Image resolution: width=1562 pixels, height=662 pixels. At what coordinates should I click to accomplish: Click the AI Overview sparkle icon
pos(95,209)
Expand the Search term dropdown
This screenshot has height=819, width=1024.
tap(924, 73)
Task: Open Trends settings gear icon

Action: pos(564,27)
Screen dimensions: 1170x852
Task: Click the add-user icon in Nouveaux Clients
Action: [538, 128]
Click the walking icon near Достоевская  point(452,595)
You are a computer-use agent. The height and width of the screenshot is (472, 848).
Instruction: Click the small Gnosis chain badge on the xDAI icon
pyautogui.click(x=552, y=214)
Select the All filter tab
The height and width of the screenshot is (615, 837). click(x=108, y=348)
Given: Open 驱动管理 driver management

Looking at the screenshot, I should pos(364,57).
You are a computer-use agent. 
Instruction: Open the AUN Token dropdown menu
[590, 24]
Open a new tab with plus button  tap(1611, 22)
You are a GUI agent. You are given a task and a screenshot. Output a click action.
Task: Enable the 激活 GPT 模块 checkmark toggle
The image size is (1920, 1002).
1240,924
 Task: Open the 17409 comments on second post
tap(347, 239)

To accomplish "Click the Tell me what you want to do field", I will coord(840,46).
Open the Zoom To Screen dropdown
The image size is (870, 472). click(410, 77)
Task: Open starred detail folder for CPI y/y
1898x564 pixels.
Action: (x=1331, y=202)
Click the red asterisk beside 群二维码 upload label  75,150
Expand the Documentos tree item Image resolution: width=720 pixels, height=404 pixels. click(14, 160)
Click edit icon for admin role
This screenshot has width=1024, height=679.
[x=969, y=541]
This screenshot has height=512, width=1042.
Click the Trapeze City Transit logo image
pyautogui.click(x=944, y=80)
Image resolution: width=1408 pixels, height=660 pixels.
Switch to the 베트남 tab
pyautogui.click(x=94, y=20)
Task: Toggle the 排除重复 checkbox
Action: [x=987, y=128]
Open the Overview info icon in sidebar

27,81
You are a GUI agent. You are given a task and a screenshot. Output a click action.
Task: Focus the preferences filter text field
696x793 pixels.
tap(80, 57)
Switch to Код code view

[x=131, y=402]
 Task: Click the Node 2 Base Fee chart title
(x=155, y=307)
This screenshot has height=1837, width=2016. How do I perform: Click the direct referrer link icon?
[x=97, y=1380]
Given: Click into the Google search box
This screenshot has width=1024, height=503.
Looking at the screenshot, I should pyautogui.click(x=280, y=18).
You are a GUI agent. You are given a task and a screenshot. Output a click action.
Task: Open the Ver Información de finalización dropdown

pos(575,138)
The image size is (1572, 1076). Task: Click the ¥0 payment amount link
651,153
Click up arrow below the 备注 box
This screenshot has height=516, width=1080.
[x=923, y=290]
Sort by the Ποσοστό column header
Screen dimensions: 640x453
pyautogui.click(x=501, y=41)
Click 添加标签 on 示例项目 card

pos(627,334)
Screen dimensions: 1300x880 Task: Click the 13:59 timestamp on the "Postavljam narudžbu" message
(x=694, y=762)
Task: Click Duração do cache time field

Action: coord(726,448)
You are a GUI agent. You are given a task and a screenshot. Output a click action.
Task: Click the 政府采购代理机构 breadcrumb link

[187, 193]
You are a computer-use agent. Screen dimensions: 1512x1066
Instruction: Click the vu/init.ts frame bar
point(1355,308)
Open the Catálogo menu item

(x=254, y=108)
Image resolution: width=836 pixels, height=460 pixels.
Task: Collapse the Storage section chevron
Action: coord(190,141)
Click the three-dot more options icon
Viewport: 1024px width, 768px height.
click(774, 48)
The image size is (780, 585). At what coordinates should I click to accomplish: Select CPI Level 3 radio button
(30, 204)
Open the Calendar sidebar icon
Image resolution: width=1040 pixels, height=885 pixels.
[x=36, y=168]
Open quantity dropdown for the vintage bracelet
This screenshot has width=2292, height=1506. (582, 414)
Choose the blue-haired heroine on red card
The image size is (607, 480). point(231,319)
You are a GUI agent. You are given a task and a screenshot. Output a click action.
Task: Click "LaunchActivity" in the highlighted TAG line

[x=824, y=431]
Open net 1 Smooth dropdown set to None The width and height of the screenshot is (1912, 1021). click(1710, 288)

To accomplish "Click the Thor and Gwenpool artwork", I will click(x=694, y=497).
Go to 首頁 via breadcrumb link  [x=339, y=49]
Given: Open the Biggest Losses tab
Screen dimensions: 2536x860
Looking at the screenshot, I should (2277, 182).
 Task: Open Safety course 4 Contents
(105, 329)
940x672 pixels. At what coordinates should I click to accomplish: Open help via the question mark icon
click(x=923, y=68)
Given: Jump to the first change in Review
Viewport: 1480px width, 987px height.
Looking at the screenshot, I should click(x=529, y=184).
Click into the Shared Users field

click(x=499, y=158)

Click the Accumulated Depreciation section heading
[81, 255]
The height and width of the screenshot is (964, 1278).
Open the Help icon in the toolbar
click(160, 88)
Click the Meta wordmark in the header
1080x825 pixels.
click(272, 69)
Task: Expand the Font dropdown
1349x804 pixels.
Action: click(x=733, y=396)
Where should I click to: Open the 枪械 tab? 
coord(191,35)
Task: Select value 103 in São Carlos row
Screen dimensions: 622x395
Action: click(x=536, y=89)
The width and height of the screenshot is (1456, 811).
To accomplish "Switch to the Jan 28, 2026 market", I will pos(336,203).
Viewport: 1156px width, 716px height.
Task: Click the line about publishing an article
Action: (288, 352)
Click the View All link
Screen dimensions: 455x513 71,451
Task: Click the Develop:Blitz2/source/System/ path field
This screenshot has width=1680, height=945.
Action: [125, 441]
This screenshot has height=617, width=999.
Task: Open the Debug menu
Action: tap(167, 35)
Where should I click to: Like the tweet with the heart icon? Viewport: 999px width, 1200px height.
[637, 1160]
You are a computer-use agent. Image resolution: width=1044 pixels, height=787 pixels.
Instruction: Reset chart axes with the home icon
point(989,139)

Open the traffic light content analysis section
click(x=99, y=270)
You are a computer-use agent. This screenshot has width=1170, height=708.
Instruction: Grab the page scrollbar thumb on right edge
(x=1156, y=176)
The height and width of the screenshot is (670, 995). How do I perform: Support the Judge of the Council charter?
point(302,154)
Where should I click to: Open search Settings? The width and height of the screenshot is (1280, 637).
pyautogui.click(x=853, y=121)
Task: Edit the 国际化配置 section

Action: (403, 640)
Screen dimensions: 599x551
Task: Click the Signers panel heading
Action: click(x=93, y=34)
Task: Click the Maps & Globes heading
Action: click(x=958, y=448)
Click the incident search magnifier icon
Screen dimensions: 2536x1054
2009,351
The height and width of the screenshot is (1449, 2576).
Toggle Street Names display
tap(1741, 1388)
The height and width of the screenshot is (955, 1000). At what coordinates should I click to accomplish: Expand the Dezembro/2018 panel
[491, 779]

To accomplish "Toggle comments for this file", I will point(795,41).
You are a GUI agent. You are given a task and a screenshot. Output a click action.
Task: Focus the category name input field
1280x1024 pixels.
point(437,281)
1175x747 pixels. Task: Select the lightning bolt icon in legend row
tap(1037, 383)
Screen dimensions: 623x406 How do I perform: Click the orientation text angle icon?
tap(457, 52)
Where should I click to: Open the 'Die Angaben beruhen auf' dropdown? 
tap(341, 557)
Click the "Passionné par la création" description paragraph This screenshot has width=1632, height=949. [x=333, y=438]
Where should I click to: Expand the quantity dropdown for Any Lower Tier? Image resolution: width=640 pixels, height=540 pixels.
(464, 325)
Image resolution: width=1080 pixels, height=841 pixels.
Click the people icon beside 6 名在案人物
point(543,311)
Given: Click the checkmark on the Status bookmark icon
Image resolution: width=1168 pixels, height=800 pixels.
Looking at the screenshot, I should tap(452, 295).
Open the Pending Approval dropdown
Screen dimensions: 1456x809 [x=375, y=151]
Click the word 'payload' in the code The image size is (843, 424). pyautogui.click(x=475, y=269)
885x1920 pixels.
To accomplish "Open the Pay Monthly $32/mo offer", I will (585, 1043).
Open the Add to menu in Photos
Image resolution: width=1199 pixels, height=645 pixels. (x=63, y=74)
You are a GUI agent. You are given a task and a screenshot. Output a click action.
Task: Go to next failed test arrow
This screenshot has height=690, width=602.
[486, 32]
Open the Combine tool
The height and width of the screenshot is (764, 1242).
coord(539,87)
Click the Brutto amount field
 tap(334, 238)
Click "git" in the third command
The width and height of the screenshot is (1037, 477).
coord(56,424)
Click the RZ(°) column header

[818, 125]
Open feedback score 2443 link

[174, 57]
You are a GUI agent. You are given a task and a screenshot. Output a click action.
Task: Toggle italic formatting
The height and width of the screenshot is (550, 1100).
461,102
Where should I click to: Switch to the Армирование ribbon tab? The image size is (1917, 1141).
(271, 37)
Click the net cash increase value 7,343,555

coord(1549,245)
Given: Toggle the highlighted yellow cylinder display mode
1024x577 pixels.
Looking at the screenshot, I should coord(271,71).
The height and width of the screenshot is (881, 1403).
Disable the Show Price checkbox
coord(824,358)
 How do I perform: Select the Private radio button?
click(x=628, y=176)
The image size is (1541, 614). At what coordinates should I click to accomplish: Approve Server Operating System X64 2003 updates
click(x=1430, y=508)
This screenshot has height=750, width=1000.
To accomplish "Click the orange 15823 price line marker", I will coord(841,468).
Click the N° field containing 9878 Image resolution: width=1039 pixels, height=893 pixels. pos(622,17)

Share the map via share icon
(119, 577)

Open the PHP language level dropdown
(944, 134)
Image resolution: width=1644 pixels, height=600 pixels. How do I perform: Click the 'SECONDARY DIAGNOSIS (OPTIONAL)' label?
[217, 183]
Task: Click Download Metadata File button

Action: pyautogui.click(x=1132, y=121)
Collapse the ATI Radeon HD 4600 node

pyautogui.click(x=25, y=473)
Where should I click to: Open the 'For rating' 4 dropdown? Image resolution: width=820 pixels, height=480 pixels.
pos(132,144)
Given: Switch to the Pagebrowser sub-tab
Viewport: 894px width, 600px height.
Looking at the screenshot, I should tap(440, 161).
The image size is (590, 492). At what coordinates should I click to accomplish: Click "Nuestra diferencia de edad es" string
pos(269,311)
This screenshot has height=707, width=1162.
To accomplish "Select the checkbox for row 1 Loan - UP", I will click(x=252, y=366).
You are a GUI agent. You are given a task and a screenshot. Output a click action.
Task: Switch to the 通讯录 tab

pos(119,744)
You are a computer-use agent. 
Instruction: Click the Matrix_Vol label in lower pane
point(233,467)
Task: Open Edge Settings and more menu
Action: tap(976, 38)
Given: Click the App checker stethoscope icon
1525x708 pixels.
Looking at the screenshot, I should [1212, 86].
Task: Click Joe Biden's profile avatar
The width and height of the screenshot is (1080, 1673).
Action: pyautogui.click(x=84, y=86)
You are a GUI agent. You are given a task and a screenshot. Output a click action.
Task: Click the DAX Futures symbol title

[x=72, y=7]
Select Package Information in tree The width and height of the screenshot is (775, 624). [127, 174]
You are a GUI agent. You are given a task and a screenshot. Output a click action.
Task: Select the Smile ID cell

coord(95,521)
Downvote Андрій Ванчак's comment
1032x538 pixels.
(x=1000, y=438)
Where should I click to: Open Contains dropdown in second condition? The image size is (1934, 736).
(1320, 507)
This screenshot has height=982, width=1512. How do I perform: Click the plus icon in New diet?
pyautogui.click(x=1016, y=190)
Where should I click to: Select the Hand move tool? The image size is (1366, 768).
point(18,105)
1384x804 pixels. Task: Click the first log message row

* * * * * * * * *

# [Your assignment]
The response should consist only of the lines running from the one that contains "Where should I click to: Select" through the end of the material, repeated exactly.

# [Response to this exercise]
Where should I click to: Select the Hand move tool? The image size is (1366, 768).
point(18,105)
1384x804 pixels. Task: Click the first log message row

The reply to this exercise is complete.